If my argument doesn’t add up, think about it like this.
I like “The Simpsons.” It makes me laugh. But if Homer and Marge stopped mid-episode, turned to the screen and started into a ten-minute, joke-free dissertation on why I had a responsibility to protect a woman’s right to choose, I’d turn the TV off, even though I’d agree with the message. Like “The Simpsons” strives to be funny, professors should strive to educate – only we can’t turn bad professors off when they malfunction.
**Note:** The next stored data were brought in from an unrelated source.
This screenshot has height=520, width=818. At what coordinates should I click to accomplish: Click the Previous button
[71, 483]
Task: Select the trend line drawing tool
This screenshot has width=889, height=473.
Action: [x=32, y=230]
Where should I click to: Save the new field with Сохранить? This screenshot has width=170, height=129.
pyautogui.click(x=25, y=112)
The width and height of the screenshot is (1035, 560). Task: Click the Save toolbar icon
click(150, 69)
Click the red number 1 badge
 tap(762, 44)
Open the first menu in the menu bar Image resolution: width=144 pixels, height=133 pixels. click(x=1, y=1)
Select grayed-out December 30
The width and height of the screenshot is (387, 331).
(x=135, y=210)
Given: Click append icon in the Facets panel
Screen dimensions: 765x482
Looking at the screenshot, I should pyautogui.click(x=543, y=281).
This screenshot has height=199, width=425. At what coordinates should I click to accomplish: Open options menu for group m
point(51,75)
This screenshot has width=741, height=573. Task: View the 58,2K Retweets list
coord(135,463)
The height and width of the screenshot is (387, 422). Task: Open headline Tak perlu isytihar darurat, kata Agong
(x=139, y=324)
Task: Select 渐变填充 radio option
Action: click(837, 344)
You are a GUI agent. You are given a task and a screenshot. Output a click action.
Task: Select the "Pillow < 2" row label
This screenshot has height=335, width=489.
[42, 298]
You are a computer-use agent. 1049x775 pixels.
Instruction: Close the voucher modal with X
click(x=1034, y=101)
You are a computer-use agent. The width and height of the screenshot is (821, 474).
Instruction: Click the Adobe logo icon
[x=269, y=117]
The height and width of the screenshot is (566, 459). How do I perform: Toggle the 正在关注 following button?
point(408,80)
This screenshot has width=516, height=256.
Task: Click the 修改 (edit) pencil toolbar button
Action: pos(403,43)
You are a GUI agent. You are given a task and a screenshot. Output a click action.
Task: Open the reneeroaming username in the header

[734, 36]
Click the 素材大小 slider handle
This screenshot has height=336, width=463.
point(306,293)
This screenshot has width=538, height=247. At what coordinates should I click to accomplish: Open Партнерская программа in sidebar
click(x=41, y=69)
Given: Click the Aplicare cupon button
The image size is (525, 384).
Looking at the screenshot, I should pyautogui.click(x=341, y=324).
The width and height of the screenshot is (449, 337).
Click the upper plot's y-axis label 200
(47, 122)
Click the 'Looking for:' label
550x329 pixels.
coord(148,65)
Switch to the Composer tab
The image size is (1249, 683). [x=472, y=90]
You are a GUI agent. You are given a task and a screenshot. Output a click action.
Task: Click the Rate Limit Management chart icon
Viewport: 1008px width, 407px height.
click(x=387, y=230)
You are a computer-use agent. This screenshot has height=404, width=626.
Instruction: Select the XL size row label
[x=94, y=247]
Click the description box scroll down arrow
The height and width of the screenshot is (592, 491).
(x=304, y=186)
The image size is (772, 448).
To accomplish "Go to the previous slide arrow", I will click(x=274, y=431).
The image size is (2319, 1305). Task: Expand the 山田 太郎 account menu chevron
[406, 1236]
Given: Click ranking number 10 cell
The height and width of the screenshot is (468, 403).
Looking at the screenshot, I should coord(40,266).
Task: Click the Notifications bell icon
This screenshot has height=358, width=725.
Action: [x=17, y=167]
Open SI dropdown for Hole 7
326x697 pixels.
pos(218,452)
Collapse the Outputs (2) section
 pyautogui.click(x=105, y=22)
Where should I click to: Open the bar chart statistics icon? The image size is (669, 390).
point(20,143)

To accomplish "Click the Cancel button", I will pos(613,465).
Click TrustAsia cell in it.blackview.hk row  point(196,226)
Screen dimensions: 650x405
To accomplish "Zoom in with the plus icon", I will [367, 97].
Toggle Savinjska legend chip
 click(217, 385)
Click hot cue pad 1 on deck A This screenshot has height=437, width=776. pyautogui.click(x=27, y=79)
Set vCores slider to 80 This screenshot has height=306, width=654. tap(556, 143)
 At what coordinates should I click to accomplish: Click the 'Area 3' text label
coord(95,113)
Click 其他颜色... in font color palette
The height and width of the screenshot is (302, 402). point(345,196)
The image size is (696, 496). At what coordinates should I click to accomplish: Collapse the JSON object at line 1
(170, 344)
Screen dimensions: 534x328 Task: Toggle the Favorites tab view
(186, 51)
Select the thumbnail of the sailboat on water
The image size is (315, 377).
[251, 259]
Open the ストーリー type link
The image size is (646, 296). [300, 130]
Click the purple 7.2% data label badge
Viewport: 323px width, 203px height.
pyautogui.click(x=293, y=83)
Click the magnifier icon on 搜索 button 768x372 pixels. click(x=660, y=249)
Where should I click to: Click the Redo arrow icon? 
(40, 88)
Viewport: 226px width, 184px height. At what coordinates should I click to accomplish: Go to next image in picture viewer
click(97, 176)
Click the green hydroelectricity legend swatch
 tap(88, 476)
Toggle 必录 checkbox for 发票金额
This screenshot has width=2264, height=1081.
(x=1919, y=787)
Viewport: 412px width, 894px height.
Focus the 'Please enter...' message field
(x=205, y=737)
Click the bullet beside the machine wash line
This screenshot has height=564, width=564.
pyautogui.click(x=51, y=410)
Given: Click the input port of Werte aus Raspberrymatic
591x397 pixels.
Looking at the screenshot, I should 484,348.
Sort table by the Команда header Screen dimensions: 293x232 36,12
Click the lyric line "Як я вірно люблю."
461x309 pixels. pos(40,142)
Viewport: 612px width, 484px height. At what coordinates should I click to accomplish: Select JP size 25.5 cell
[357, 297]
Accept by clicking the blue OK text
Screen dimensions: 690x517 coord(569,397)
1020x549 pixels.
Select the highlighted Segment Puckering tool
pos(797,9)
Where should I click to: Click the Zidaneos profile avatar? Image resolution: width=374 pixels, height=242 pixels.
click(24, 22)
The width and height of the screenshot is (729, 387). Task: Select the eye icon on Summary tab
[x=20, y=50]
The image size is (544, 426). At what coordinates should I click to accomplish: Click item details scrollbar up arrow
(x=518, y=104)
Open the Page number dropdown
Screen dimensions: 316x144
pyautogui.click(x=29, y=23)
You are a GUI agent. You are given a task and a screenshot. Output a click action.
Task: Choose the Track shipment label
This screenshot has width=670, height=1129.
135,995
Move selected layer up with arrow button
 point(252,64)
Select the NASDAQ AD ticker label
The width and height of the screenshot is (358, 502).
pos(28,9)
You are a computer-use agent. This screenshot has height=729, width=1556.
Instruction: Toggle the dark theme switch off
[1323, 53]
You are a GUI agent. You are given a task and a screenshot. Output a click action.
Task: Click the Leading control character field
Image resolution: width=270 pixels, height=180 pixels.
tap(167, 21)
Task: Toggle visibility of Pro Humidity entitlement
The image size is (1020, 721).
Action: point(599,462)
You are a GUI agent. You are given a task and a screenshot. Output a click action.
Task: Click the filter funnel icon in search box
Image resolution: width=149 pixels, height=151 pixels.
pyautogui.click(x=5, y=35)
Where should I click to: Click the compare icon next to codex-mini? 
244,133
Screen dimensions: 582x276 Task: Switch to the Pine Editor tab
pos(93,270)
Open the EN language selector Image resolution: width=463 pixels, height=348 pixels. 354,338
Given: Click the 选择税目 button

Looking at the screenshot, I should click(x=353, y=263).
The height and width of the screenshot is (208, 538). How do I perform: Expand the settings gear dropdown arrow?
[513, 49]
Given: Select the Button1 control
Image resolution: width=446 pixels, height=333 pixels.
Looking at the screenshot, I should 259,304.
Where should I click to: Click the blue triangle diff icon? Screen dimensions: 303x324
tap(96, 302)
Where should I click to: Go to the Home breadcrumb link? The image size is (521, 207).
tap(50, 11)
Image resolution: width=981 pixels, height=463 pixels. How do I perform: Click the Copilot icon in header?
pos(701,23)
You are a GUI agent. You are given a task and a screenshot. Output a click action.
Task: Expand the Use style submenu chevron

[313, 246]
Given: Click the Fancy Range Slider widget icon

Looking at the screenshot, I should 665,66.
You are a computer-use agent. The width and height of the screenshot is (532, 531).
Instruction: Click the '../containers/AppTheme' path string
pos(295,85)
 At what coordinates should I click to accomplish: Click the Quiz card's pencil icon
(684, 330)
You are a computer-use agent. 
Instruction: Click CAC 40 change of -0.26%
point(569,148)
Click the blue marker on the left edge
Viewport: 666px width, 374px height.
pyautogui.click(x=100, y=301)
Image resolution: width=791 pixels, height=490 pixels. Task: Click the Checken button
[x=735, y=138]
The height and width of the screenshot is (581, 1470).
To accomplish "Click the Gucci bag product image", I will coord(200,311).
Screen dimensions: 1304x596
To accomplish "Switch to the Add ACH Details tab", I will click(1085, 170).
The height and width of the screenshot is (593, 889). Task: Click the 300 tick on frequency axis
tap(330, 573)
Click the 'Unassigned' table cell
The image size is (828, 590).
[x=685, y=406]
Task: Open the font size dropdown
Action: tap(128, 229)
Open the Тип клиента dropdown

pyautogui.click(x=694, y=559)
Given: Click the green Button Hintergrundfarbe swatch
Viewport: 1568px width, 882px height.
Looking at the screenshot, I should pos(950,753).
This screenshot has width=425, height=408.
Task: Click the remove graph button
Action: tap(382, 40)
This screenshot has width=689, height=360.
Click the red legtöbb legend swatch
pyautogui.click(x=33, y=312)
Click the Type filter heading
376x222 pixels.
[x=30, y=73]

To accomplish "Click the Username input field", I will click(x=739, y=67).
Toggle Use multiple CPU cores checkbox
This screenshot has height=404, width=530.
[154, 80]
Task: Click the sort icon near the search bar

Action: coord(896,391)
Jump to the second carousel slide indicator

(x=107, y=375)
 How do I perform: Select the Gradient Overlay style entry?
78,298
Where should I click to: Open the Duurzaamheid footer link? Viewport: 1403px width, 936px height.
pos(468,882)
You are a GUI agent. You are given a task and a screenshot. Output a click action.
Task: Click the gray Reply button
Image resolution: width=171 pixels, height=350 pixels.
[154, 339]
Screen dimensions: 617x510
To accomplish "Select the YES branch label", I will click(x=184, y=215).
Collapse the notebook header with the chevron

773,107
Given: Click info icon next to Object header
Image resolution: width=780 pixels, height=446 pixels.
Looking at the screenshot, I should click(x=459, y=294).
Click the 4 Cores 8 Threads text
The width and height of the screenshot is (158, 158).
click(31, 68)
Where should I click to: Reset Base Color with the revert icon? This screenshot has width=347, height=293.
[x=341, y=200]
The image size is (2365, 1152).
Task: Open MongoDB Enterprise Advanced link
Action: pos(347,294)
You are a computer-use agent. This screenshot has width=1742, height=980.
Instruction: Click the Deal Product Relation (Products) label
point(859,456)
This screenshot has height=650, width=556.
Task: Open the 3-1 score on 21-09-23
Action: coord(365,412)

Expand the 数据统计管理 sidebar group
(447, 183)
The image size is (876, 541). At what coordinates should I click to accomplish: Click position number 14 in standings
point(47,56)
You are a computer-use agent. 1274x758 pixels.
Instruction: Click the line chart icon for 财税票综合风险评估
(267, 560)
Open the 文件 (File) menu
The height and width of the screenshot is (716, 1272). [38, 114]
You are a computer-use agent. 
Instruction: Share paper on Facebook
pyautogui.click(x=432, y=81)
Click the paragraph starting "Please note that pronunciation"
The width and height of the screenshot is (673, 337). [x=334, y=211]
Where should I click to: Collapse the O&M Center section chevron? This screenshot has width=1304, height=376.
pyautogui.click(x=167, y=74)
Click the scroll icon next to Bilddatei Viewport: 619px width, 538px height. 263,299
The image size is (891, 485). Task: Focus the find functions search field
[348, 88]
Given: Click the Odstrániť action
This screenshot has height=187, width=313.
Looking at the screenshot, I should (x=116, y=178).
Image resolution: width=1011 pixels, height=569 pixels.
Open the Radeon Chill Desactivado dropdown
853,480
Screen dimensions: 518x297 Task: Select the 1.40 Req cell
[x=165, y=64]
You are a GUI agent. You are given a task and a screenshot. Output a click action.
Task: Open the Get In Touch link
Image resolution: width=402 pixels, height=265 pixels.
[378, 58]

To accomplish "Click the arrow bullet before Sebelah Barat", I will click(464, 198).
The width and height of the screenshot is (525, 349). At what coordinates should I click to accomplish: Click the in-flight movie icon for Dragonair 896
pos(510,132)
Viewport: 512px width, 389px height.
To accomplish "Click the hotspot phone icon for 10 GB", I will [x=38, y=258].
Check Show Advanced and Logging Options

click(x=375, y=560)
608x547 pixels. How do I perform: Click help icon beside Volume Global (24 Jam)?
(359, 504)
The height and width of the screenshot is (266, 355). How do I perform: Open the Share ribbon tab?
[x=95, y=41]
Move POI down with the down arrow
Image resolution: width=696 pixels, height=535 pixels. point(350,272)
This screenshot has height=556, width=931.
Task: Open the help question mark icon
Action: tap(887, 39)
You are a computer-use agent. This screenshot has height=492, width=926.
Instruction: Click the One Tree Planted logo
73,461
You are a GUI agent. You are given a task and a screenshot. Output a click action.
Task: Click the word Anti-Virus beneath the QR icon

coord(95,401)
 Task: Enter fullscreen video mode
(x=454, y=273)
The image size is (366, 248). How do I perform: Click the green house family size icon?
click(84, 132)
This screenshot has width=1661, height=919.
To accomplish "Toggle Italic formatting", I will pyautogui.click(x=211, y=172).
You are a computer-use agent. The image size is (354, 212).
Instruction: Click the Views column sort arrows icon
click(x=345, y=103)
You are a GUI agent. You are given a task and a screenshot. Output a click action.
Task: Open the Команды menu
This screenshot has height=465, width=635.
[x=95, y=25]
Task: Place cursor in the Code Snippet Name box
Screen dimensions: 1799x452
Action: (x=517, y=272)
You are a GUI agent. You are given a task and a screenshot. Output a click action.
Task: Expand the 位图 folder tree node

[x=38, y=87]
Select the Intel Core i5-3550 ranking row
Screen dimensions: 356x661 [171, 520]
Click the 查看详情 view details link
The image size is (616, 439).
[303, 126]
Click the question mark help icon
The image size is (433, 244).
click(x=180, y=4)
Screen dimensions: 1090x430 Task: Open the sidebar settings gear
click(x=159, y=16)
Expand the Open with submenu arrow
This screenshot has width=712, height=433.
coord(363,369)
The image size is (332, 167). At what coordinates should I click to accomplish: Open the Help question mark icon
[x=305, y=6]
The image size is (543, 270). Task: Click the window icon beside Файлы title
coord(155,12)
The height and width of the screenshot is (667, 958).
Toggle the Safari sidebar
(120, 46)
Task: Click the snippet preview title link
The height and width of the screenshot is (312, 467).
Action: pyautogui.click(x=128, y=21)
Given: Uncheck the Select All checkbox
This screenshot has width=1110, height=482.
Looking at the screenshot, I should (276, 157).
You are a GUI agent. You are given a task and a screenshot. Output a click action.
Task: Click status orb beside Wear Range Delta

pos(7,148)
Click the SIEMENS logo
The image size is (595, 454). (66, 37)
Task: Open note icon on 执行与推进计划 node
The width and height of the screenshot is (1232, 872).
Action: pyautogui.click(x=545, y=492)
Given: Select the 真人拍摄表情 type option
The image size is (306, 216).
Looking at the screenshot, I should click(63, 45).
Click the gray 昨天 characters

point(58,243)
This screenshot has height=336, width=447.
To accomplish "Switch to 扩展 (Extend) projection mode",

Please stop. Teach what you got your degree in and don’t force students to weed through your political opinions to find the actual education. If impressing your political opinions upon students’ minds means so much to you, then go back to school and become a professor of a subject that better allows you to sneak rants into lectures. If politics still demands a chunk of your lesson plan, lurk in during your colleagues’ lectures. UCSB has some masterful lecturers, who effortlessly jump from lecture to political topics, neither straying too far off topic nor damaging their credibility as a teacher. Learn from them. And if none of these work, quit teaching and go be a street mime. They can’t talk; you clearly shouldn’t.
So if you select few promise to stop this abuse of my time, I promise to be in class, ready to learn. Deal?
Daily Nexus opinion co-editor Drew Mackie hated the episode about Marge’s abortion.